§ PROBLEM DETAILS
No line before the one containing "Collapse the dbo.EmployeesWithClusteredColumnstoreIndex" is to be output; retype exactly that line and all lines that follow it to the end of the records.

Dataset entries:
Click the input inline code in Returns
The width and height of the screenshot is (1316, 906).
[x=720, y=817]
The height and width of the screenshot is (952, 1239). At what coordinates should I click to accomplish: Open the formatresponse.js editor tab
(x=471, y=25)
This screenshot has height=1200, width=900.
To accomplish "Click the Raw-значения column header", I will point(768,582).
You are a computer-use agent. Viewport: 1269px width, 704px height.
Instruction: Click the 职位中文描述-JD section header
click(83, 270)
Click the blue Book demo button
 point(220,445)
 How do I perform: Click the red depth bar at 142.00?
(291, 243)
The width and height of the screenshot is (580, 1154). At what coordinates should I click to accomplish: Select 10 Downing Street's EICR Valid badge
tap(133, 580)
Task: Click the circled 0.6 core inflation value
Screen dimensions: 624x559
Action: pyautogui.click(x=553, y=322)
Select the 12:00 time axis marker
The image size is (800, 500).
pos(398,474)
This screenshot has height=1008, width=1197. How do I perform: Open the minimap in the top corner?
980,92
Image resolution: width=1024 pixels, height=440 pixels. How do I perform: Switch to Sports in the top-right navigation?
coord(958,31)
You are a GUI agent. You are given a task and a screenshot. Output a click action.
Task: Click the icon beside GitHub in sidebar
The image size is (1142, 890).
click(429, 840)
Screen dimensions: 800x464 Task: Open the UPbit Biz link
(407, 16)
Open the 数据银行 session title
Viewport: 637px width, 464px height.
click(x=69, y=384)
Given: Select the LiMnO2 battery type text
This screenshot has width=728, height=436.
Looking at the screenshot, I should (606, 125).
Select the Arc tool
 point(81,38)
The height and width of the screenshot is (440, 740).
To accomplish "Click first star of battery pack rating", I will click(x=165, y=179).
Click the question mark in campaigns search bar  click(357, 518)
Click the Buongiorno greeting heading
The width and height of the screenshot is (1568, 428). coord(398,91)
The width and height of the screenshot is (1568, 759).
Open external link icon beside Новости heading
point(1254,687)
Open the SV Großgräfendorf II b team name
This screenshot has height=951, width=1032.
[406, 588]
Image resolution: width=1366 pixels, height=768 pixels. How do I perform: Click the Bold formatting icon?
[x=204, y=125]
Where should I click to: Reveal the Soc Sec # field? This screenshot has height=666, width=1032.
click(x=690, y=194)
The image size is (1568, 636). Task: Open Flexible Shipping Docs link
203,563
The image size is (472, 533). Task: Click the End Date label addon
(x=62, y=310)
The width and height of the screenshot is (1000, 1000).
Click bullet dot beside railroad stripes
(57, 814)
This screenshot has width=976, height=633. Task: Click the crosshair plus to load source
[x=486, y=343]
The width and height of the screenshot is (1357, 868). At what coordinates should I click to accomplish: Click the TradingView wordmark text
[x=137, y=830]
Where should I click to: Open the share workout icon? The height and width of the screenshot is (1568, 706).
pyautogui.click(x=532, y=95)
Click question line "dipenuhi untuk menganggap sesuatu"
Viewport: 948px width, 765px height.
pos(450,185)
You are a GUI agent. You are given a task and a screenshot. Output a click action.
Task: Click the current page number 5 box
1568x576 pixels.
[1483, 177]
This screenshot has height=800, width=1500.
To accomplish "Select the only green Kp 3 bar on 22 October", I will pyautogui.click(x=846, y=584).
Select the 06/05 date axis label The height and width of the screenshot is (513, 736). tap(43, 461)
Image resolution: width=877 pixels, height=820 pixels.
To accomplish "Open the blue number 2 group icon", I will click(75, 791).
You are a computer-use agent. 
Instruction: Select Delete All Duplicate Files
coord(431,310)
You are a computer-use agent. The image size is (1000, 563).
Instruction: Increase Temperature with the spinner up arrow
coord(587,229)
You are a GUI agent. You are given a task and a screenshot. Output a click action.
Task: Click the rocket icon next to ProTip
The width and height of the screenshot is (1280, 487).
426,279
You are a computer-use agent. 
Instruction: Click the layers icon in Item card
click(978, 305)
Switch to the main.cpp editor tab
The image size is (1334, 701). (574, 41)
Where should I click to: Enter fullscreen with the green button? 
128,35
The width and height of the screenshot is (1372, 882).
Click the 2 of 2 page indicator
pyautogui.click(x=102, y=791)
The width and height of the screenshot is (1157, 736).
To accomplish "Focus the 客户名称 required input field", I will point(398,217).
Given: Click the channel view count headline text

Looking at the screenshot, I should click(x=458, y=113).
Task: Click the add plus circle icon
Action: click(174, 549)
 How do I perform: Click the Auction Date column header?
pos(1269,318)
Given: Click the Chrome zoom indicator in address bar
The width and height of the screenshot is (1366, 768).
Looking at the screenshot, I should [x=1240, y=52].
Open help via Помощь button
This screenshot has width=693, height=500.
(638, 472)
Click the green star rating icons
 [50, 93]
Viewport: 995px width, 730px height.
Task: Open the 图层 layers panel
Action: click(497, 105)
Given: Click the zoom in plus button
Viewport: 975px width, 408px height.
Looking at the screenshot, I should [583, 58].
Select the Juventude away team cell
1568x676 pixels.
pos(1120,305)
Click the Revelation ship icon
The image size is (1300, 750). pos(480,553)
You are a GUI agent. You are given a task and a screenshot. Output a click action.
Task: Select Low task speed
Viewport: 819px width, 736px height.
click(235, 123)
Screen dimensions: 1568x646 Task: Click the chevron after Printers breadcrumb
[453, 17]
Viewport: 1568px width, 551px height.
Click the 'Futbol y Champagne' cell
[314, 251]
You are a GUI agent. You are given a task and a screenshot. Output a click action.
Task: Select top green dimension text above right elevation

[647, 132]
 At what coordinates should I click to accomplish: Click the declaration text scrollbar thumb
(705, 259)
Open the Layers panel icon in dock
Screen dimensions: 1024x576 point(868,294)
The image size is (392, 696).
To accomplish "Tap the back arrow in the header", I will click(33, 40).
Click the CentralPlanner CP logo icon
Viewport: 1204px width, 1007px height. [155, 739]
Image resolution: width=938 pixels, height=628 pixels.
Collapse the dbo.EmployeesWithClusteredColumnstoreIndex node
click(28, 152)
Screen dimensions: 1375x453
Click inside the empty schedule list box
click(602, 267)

§ WRITTEN RESPONSE
Collapse the dbo.EmployeesWithClusteredColumnstoreIndex node
click(28, 152)
Screen dimensions: 1375x453
Click inside the empty schedule list box
click(602, 267)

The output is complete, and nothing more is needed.